Charles and I once discussed the same point—”

“Oh, you did, did you? Just a nice friendly discussion. And he forgave
you, I suppose. Man to man and all that. With his shattered nerves and
smashed legs and burned eyes he forgave you—because he too may need to
be forgiven some day.”

“Aye, if he just sits back and lets things happen. I told him that. There
was a children’s ward next to where he was in the hospital, and I asked if he
wasn’t afraid that those kids when they grew up—or his own kids for
that matter—”

Her eyes sharpened.

“HIS? He’ll never have any. Maybe he can’t. It’s like that sometimes. I
hope so, because that would be the best way to end it. My father, me, him,
full-stop…”

“Livia, that’s a terrible thing to say.”

“More terrible to mean.”

“I hope you’ll never let him know you do mean it.”

“I shan’t have to. It’ll come to him when we’re in Ireland.”

“Ireland? I doubt he’ll want to go there now so much.”

“He doesn’t know what he wants. He thinks he wants this girl, but that’s
absurd. I can make him want what he really wants.”

“Livia… remember I said you were too late.” George paused, then added:
“They’re married.”

“WHAT?”

“Three days ago in London. He was going to wire you about it tomorrow.
Perhaps he ought to have done so before, but you can hardly blame him…”

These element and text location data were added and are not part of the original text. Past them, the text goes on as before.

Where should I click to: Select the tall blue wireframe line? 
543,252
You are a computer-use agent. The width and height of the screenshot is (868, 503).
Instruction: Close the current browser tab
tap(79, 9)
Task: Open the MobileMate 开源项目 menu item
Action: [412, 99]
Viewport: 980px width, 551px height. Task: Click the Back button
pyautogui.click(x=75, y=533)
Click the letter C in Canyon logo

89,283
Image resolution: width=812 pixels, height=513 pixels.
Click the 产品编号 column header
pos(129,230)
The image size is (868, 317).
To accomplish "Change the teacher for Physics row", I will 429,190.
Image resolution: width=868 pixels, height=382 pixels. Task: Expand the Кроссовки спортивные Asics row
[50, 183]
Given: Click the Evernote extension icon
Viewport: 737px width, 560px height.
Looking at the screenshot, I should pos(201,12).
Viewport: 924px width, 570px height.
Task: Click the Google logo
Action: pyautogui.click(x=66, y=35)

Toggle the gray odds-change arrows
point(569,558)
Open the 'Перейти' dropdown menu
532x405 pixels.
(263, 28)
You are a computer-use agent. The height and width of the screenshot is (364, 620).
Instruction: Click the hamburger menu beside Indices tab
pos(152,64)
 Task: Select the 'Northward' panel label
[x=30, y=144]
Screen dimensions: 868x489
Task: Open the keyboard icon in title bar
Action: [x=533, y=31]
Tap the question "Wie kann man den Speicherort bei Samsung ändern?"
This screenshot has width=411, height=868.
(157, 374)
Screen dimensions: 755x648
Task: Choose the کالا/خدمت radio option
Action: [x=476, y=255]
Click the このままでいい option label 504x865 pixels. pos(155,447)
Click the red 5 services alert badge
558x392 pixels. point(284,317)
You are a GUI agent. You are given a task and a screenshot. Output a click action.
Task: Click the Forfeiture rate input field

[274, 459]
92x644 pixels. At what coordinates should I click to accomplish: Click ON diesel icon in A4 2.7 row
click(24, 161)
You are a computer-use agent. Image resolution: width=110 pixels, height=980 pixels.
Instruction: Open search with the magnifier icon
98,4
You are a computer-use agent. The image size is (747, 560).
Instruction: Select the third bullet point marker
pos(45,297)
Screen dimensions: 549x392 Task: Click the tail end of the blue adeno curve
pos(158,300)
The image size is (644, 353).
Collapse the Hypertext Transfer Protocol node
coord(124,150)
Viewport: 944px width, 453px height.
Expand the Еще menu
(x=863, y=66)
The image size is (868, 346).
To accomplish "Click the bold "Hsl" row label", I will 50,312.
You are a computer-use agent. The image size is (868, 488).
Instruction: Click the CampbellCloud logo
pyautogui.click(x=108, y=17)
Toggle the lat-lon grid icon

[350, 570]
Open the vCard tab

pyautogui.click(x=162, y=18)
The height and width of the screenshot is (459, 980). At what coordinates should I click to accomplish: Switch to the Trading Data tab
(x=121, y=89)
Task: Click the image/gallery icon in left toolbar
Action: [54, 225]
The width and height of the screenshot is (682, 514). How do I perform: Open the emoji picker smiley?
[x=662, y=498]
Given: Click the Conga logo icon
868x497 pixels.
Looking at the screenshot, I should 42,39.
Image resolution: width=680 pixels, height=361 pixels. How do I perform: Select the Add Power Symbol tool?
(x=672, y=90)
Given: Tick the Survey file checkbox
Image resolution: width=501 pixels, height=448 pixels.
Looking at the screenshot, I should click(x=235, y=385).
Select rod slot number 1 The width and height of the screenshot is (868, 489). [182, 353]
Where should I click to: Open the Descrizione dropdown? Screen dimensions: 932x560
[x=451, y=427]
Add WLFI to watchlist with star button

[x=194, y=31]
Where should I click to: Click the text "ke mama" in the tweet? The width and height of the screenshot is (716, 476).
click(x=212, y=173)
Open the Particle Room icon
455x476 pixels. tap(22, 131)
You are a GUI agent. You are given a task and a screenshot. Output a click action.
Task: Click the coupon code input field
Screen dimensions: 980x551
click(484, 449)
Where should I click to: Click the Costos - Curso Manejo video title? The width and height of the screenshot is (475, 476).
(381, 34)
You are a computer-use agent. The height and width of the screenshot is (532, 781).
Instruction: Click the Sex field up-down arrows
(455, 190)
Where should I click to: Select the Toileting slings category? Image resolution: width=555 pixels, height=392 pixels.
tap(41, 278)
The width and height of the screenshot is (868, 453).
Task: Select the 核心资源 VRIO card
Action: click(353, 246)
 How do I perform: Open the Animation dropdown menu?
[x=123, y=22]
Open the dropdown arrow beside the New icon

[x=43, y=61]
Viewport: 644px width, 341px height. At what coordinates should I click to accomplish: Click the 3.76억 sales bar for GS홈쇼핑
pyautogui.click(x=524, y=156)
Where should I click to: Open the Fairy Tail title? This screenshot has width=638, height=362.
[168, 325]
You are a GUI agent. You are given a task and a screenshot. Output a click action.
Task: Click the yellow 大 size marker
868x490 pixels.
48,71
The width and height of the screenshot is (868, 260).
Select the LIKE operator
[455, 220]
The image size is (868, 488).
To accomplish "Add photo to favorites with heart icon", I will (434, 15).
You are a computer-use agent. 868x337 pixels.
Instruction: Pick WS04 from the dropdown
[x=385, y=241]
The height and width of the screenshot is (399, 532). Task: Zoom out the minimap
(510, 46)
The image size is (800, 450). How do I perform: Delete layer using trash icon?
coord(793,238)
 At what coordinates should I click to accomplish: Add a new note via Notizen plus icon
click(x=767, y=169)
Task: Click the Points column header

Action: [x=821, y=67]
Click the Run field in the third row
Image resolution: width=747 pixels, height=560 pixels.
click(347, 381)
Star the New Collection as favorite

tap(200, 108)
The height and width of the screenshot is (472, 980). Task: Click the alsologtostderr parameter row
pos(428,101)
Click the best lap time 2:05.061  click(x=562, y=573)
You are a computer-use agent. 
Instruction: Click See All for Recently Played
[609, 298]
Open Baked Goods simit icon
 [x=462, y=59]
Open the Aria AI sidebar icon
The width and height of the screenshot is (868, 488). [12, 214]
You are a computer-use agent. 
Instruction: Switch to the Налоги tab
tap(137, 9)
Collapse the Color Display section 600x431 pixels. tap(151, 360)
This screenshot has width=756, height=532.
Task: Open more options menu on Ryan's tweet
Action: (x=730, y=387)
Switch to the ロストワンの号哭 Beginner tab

George then saw something which, despite all Millbay had said, he had
tried to believe did not exist. It was a look of implacability so vivid, so
pure in a sense, that he recoiled from it less in revulsion than in elemental
awareness of what it signified. For he was all against it, as a stream of
yielding water is against the rock it will wear down in a million years or
so. And suddenly, without bitterness, he saw Livia as a symbol of all that
must so be worn down, no matter how hard or long the struggle, no matter how
often the victories of greed and despair and intolerance seem to make
nonsense of it.

With his own gentler implacability he stared at hers till the
transfiguration disappeared.

She said at length: “So… you think… you’ve done the trick?”

“It’s no trick, Livia.”

“Last-minute victory, then? Narrow majority? And a hearty vote of thanks
to Mister Mayor…?” But she was her masked self again, so that the stress on
the prefix was only ironic. She went on: “Perhaps you still don’t know what
I’m driving at? You never did—and you’re afraid Charlie might if he got
the chance. You’re afraid he might see things my way. So’s Howard. He wants
him to have lands and a title and riches—”

“Aye, I know, and I agree with you there. They’d be just a burden to him,
and that’s why—”

“That’s why you’d rather give him YOUR kind of burden. Speeches—
promises—the same old never-again stuff. But you shan’t, George
—I can stop that, even now. And as for the little schemer he’s been
duped by, does she think HER influence is going to count?”

“Nay, Livia, not hers. Nor mine, nor his uncle’s, nor yours. Let him get
on his feet, build up his own ideas, see things with his own eyes when he has
the strength to see clearly—that’s all I’m aiming for. He’ll influence
me as much as I will him—I’m not so sure of my own opinions that I’d
try to ram them down somebody’s throat. I’ll take his—if he can
convince me. Or we can keep our own. It doesn’t matter. I know you look at
things differently—”

“So does the man from Mars, maybe.”

That stumped him; he blinked bewilderedly till she continued: “If he could
see the world today he’d think it was in charge of raving lunatics and the
asylums were for sane people who’d gone there for safety. So if anybody
thinks I’m a little out of my mind—Howard does, I know—”

“Livia,
I
don’t. But I do think—for the time being—
you’re not able to help the boy as he most needs helping… Later,
perhaps…”

“Too late—and already you talk of LATER…” She suddenly got up and
began walking towards the door. “I can see this is wasting more time. I’d
better start on my way back. The five-ten, isn’t it? I remember. Can I have a
cup of tea first?”

“Why… of course. I’m only sorry you…” But then he stopped; he didn’t
know what he was only sorry about, except that she had come.

She said, from the hall as she crossed it to the kitchen: “No pressing
invitation to stay a few days, then?”